Plenty, but not all. There’s an unpleasant sneering quality to Bon Scott’s assertion on Carry Me Home: “You ain’t no lady but you sure got taste in men/That head of yours has got you by time and time again.” In Let Me Put My Love Into You, Johnson sings: “Don’t you struggle, don’t you fight/Don’t worry cause it’s your turn tonight”, a grim rape fantasy with the payoff: “Let me cut your cake with my knife.” Men have a very weird set of messages hurled at them from the day they are born, especially when it comes to women. These messages come from parents, friends, online dating gurus, romantic comedies, porn, and more.

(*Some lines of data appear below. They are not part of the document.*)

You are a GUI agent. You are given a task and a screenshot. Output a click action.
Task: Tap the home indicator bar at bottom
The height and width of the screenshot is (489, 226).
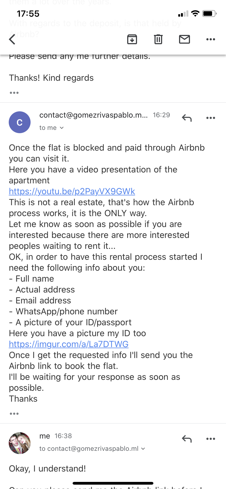coord(113,483)

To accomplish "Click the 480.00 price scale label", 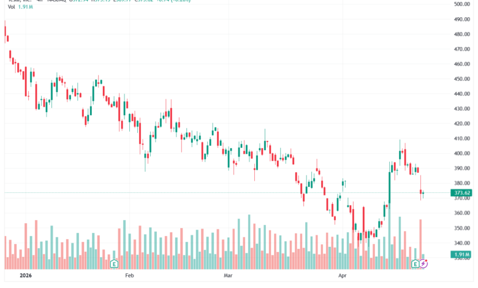I will point(462,34).
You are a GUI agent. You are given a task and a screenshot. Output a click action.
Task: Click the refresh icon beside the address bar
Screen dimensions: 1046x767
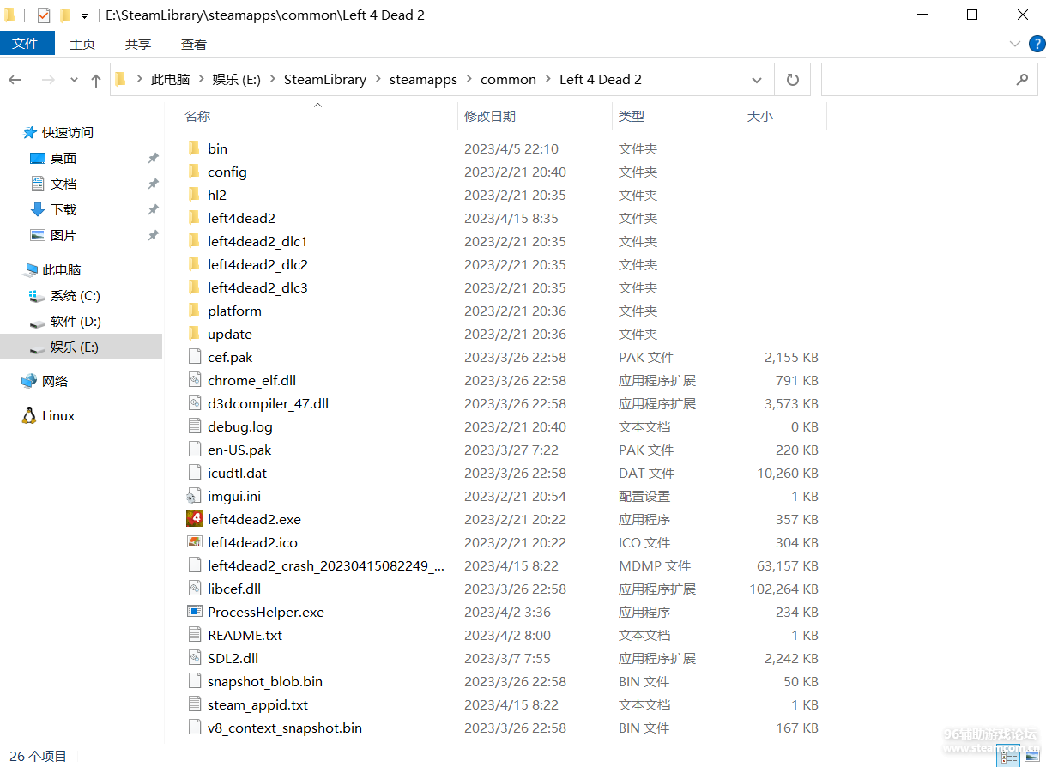[792, 79]
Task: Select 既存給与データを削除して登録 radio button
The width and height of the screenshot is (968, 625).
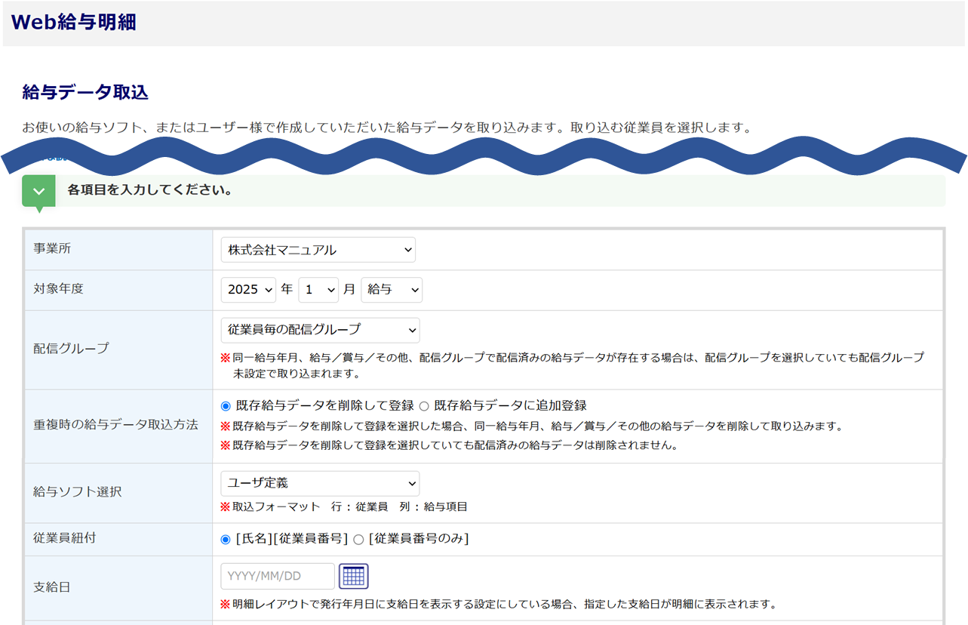Action: pos(226,406)
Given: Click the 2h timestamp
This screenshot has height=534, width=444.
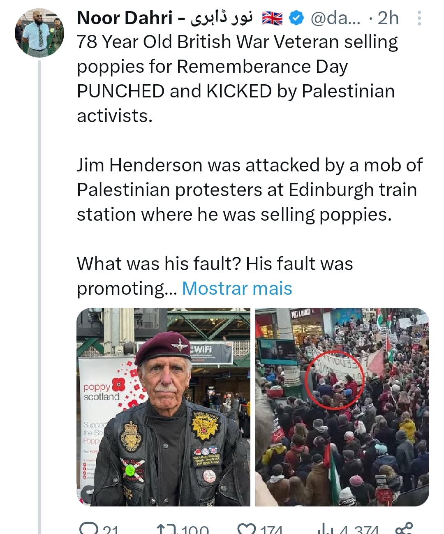Looking at the screenshot, I should pos(388,18).
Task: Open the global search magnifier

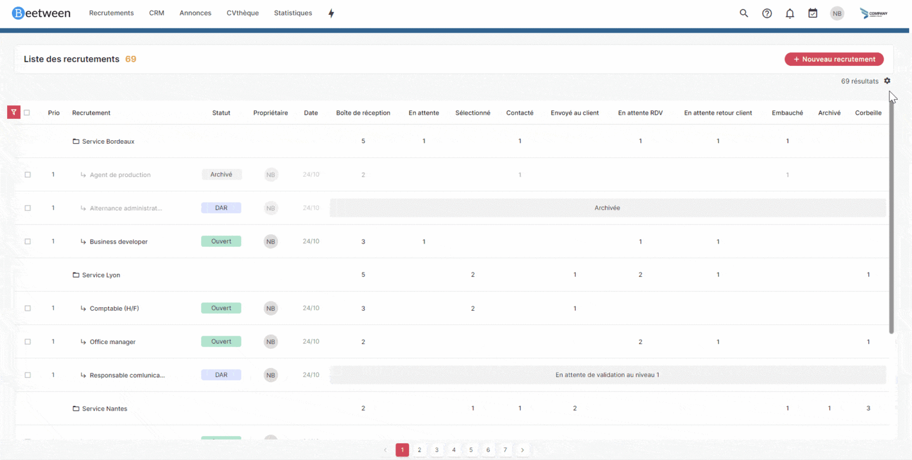Action: [x=743, y=12]
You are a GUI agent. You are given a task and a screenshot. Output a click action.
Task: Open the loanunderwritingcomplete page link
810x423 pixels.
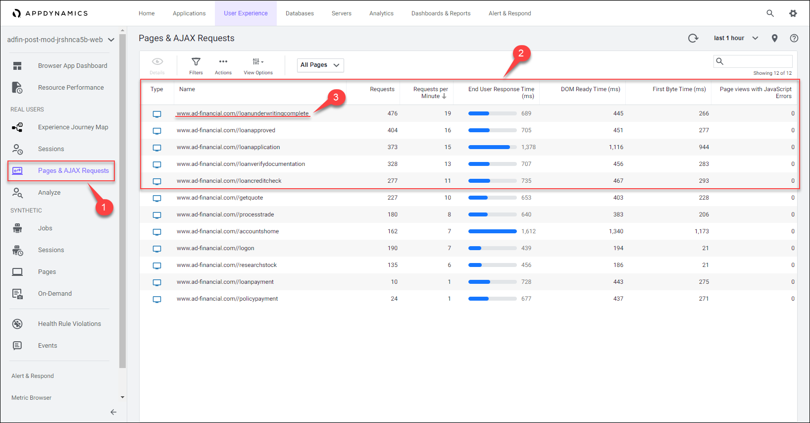243,113
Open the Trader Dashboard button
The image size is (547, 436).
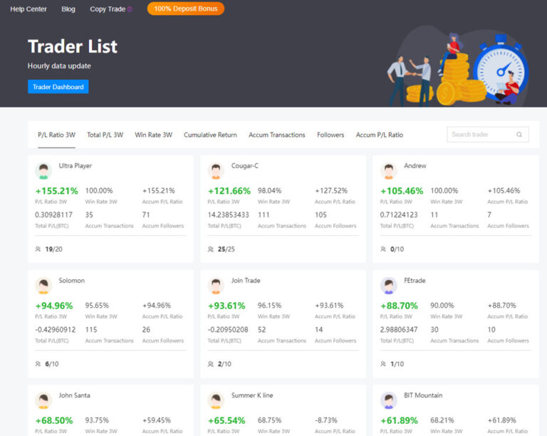[x=58, y=87]
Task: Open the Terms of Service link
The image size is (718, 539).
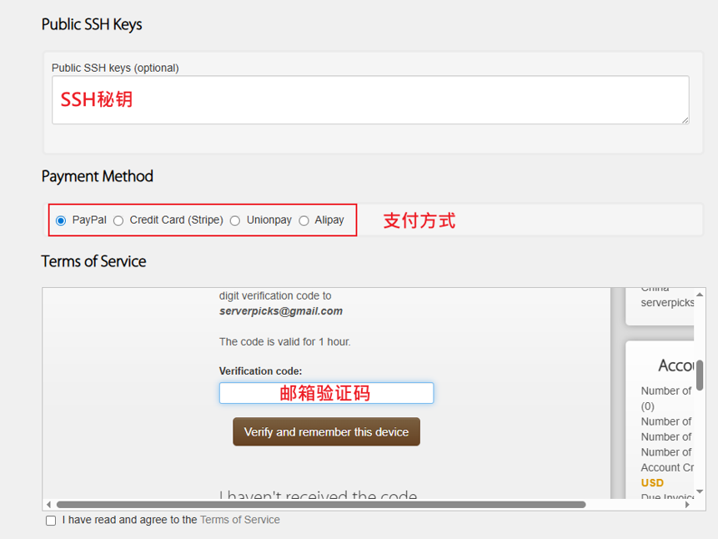Action: 240,520
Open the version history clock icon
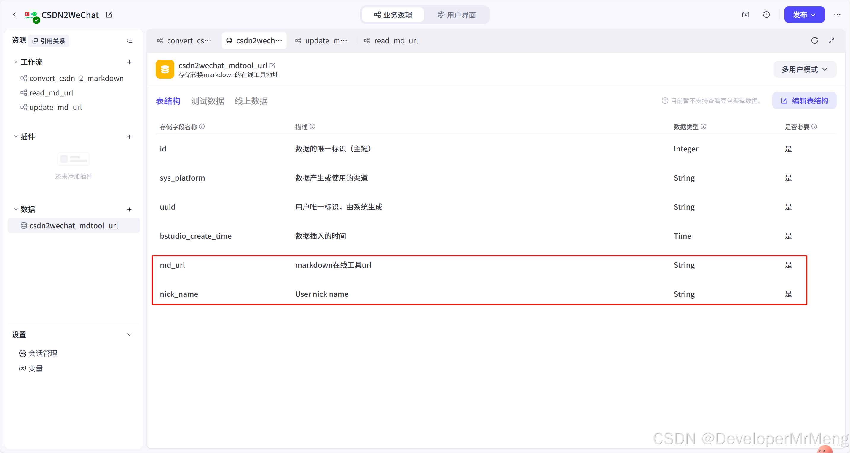The height and width of the screenshot is (453, 850). pos(766,15)
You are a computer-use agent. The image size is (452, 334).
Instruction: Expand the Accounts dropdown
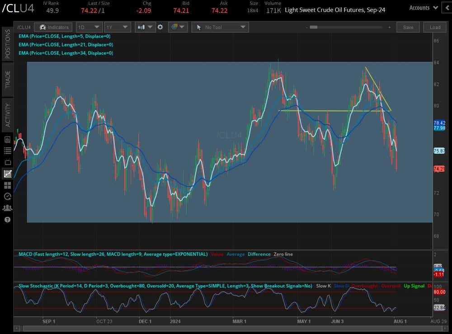point(423,8)
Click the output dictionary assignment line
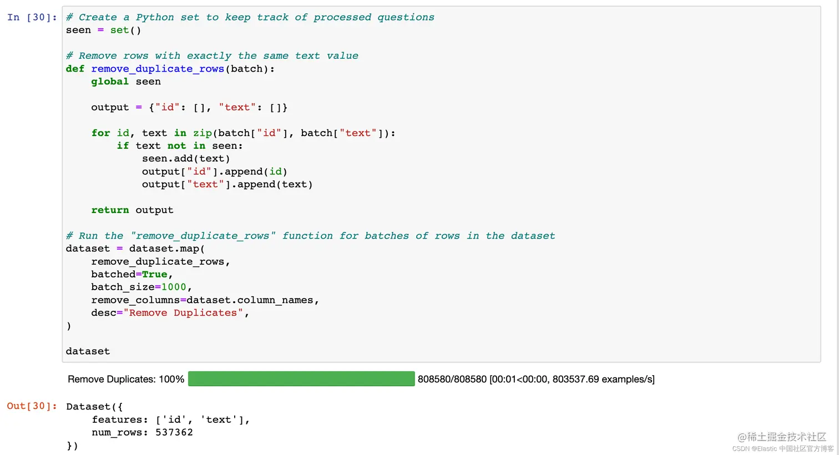839x455 pixels. (x=189, y=107)
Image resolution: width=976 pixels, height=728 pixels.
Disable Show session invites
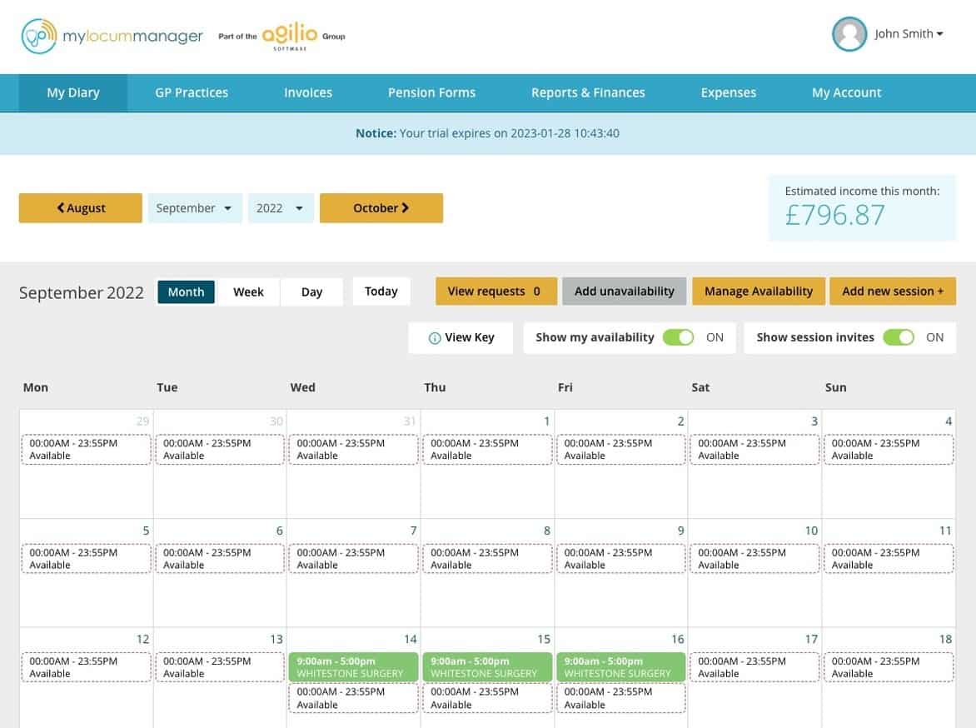[x=899, y=337]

The cultish nature of incels is not an aberration but an extension of male psychological development He will cheat on women he is dating or in a relationship with. Monogamy is the last thing he feels he owes a woman. Masculinity, then, appears on a sliding scale, usually depending on a boy’s childhood environment and trauma. All children experience negativity, with indifference or neglect at one end and physical or sexual abuse at the other, and the more painful childhood is, the more likely a boy is to emerge as “hyper-masculine”. Meanwhile, the more masculine a boy is, the more he represses his feelings about women, so the more misogynistic and abusive he is likely to be. This also works in reverse, with hyper-masculine men also more likely to be emotionally vulnerable, even helpless. Damaging male behaviour has for a while been called “toxic masculinity”, but the problem with accusing people like Johnson of toxic masculinity is that what they will choose to hear is a) that they are very masculine (jolly good!), and b) that masculinity itself is fundamentally poisonous (which proves that the speaker must be a crazed man-hater).

Signs of misogyny

Bates agrees that the phrase is problematic, but, as she wryly asks towards the end of her book, why should she and her sisters have to do all the work of detoxifying language, and men themselves? Perhaps we men who don’t hate women can make a small start by replacing talk of “toxic masculinity” with something more appropriate to Johnson, Trump, and their acolytes – perhaps, say, “pathetic man-babyism”?